ACH Testing: Sandbox Setup, Return Codes, and Go-Live

ACH testing validates that your software correctly formats and transmits electronic payments through the NACHA network before any real money moves. Every ACH file follows a rigid 94-character fixed-width format, and even a single misaligned field will cause the entire batch to fail. Businesses that integrate ACH payments go through a sandbox phase where they submit simulated transactions, trigger return codes, and confirm their systems handle every response the banking network can throw at them. Getting this right matters beyond just functionality: NACHA’s enforcement system can escalate fines up to $500,000 per month for serious, unresolved violations.

How ACH Files Are Structured

Before you test anything, you need to understand what you’re actually building. An ACH file is a plain ASCII text file where every line is exactly 94 characters long. Each line is called a “record,” and each record is made up of fields positioned at specific character offsets within that line. Alphanumeric fields are left-justified and padded with spaces on the right. Numeric fields are right-justified and padded with zeros on the left. Certain code fields require uppercase characters only.¹ACH Guide for Developers. ACH File Overview

Every file contains a hierarchy of record types that nest inside each other:

• File Header (Type 1): Opens the file and identifies the originating institution and the file creation date.
• Batch Header (Type 5): Begins a group of related transactions and specifies the SEC code, company name, and effective entry date.
• Entry Detail (Type 6): Contains the individual transaction: routing number, account number, dollar amount, and receiver identification.
• Addenda (Type 7): Carries supplemental information for certain transaction types, like international payments.
• Batch Control (Type 8): Closes the batch with totals and entry counts for validation.
• File Control (Type 9): Closes the file with aggregate totals across all batches.

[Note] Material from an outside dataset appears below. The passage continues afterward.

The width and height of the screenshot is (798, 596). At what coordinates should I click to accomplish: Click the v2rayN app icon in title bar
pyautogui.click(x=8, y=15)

ACH files also use a blocking factor of 10, meaning the total number of lines must be a multiple of 10. Files are padded with lines of nines to reach that multiple.¹ACH Guide for Developers. ACH File Overview If your file generator doesn’t handle this padding, your test submissions will be rejected before any transaction logic even runs. Most testing failures developers encounter in the first week trace back to file structure problems rather than bad account data.

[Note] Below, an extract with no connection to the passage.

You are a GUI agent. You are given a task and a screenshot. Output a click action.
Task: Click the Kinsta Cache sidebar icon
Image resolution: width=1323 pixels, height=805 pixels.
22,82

Setting Up a Sandbox Environment

Testing happens inside a sandbox: a simulated environment that mimics the ACH network without touching real bank accounts. These sandboxes are provided by your Originating Depository Financial Institution (ODFI) or by a third-party payment processor. Getting access involves an onboarding process where the provider verifies your business, then issues credentials that typically include API keys, merchant identification numbers, and authentication tokens.

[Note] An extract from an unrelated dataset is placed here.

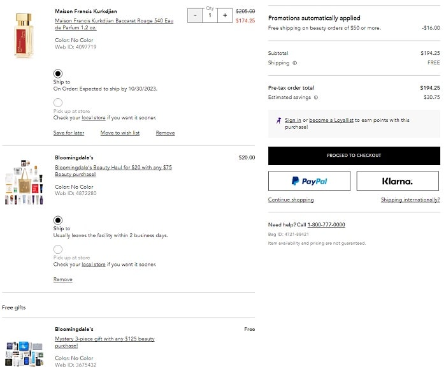This screenshot has height=380, width=446.
Task: Select Pick up at store for perfume
Action: pyautogui.click(x=58, y=103)
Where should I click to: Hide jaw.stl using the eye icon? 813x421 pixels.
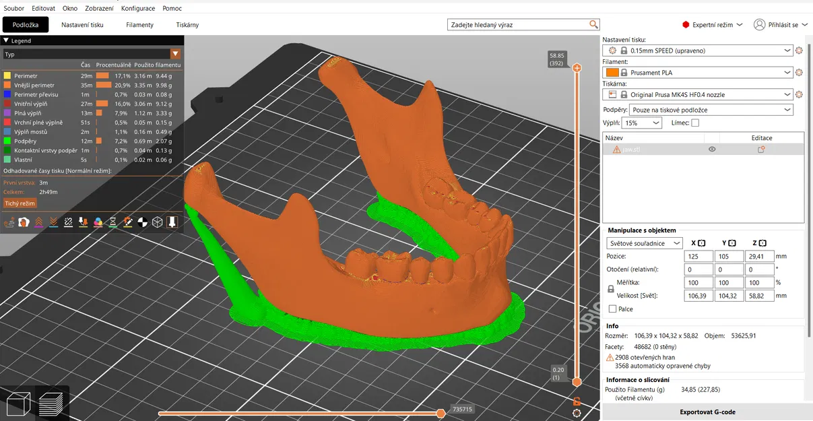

Alongside credentials, you’ll need access to the provider’s developer documentation. This outlines the API endpoints, request schemas, and response formats for each transaction type. Most providers host this in a dedicated developer portal. Without reviewing these guides, you won’t know the specific field mappings, required headers, or authentication flow the sandbox expects. Sandbox environments use artificial routing numbers that don’t correspond to live banks. One provider, for instance, supplies a table of test routing numbers like 110000000 and 101050001, each mapped to a fictional bank name for different testing scenarios.²Increase. Sandbox Test Values

Required Data Fields and SEC Codes

Every Entry Detail record (Type 6) requires a routing transit number to identify the receiving bank, an account number to identify the destination account, and a transaction code to indicate whether the account is checking or savings and whether the transaction is a credit or debit. In a sandbox, you’ll use the provider’s designated test routing numbers rather than real ones. Getting the field widths and justification wrong on any of these causes an immediate rejection.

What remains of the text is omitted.